WRITTEN TASK A. Return the rows from the line with "Image resolution: width=640" to the line with "(878, 658).", unchanged and with both of those lines included.

DOCUMENT SECTION.
Question

A radar system produces pulses consisting of exactly 100 full cycles of a sinusoidal $$72.5-$$ GHz electromagnetic wave. The average power while the transmitter is on is $$66.0 \mathrm{MW},$$ and the waves are confined to a beam $$22.4 \mathrm{cm}$$ in diameter. Find (a) the peak electric field, (b) the wavelength, (c) the total energy in one pulse, and (d) the total momentum in one pulse. (e) If the transmitter produces 945 pulses each second, what's its average power output?

Answer

## Question1.a:

**step1 Calculate the Cross-sectional Area of the Beam**

To find the peak electric field, we first need to determine the intensity of the electromagnetic wave. Intensity is defined as power per unit area. The first step is to calculate the cross-sectional area of the circular beam using its diameter. The radius is half of the diameter, and the area of a circle is given by the formula $$\pi r^2$$.

MATERIAL FOR THIS TASK.
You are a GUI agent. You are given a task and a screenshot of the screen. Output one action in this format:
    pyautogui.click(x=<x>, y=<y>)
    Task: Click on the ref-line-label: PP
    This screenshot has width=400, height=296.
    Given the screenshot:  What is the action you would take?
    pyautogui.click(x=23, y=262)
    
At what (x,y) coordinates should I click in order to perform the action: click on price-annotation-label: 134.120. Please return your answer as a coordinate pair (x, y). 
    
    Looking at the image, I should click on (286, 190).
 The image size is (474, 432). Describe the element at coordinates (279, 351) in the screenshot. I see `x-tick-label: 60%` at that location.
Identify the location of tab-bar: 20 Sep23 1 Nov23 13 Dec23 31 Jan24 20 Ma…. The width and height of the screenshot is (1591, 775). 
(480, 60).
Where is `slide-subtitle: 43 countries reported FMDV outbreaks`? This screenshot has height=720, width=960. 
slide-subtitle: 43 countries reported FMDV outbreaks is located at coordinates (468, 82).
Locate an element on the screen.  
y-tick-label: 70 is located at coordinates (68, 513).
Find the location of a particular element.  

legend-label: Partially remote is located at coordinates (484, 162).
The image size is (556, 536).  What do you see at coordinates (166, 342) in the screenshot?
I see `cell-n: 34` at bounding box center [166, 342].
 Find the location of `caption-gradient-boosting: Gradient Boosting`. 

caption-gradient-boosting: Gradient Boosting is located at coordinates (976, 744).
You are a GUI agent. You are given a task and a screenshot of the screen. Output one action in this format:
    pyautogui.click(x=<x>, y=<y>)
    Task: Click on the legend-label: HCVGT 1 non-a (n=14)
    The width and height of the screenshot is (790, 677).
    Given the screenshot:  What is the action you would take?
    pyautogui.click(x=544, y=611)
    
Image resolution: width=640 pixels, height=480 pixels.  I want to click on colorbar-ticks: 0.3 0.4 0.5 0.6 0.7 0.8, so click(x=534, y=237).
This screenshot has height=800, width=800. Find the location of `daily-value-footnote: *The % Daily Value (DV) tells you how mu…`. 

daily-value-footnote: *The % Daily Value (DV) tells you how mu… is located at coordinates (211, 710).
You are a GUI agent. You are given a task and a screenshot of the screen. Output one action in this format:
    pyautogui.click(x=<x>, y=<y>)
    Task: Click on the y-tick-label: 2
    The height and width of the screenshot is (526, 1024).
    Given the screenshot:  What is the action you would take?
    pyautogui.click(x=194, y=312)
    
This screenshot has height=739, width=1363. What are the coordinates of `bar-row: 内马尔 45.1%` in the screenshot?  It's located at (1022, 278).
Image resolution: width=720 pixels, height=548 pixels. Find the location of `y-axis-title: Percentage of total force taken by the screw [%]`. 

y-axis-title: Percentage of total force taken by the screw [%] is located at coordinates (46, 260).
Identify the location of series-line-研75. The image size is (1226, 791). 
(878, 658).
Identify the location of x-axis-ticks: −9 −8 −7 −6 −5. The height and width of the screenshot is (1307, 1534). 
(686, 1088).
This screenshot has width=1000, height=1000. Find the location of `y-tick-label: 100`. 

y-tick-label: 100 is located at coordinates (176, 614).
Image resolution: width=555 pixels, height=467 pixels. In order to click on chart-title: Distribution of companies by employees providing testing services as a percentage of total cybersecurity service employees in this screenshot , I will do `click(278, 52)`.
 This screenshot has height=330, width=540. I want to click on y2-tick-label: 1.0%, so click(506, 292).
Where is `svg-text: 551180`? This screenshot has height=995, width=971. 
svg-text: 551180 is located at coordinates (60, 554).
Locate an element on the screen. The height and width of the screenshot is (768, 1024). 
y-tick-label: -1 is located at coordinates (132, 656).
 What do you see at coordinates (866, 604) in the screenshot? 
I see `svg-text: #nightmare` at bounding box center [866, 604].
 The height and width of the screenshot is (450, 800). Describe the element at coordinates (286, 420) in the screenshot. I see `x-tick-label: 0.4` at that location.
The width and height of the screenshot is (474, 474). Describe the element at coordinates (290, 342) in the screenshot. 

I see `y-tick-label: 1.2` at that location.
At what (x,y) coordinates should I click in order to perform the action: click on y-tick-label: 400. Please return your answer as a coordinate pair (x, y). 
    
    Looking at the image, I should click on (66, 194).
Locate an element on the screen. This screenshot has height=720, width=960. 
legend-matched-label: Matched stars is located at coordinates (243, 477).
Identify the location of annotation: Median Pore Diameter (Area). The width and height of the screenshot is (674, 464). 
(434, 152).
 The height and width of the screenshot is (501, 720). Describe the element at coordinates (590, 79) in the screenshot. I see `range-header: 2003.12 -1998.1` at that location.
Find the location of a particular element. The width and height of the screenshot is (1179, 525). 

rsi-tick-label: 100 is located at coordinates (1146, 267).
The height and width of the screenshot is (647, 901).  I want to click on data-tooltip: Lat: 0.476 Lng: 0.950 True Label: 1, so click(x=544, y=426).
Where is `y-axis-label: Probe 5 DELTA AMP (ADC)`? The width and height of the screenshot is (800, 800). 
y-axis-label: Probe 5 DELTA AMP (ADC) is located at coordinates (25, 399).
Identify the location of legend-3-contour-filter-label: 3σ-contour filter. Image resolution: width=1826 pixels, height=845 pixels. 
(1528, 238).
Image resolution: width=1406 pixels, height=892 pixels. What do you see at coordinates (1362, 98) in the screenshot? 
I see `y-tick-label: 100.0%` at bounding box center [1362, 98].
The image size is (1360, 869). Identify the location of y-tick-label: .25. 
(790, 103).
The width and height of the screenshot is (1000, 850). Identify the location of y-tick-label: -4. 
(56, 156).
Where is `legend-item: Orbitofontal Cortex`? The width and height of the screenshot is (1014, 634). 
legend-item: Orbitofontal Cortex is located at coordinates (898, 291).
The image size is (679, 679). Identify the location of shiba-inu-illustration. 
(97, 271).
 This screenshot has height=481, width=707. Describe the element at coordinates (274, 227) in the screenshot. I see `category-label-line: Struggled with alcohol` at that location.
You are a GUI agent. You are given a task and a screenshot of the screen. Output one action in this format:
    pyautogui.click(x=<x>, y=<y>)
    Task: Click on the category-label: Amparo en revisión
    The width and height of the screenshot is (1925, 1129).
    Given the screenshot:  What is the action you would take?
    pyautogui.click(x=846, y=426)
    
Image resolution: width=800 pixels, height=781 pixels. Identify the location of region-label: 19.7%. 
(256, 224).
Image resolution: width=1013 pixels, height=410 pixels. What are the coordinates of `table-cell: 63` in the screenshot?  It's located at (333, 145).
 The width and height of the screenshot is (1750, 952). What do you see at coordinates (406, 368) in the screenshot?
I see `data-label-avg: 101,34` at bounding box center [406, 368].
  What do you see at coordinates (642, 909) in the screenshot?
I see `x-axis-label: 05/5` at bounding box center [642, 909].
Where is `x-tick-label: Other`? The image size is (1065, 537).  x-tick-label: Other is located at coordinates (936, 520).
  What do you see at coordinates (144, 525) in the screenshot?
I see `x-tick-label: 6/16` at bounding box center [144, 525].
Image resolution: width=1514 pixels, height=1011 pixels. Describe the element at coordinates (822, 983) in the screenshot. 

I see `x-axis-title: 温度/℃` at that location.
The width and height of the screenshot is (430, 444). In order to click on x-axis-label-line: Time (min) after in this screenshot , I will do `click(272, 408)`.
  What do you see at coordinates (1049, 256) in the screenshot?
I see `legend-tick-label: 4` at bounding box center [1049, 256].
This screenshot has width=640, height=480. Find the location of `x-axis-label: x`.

WRITTEN TASK B. Retype the radar pulse problem from "A radar system" to "formula $$\pi r^2$$." without any changes.

TASK ANSWER A.
Image resolution: width=640 pixels, height=480 pixels.  I want to click on colorbar-ticks: 0.3 0.4 0.5 0.6 0.7 0.8, so click(x=534, y=237).
This screenshot has height=800, width=800. Find the location of `daily-value-footnote: *The % Daily Value (DV) tells you how mu…`. 

daily-value-footnote: *The % Daily Value (DV) tells you how mu… is located at coordinates (211, 710).
You are a GUI agent. You are given a task and a screenshot of the screen. Output one action in this format:
    pyautogui.click(x=<x>, y=<y>)
    Task: Click on the y-tick-label: 2
    The height and width of the screenshot is (526, 1024).
    Given the screenshot:  What is the action you would take?
    pyautogui.click(x=194, y=312)
    
This screenshot has height=739, width=1363. What are the coordinates of `bar-row: 内马尔 45.1%` in the screenshot?  It's located at (1022, 278).
Image resolution: width=720 pixels, height=548 pixels. Find the location of `y-axis-title: Percentage of total force taken by the screw [%]`. 

y-axis-title: Percentage of total force taken by the screw [%] is located at coordinates (46, 260).
Identify the location of series-line-研75. The image size is (1226, 791). 
(878, 658).

TASK ANSWER B.
A radar system produces pulses consisting of exactly 100 full cycles of a sinusoidal $$72.5-$$ GHz electromagnetic wave. The average power while the transmitter is on is $$66.0 \mathrm{MW},$$ and the waves are confined to a beam $$22.4 \mathrm{cm}$$ in diameter. Find (a) the peak electric field, (b) the wavelength, (c) the total energy in one pulse, and (d) the total momentum in one pulse. (e) If the transmitter produces 945 pulses each second, what's its average power output?

Answer

## Question1.a:

**step1 Calculate the Cross-sectional Area of the Beam**

To find the peak electric field, we first need to determine the intensity of the electromagnetic wave. Intensity is defined as power per unit area. The first step is to calculate the cross-sectional area of the circular beam using its diameter. The radius is half of the diameter, and the area of a circle is given by the formula $$\pi r^2$$.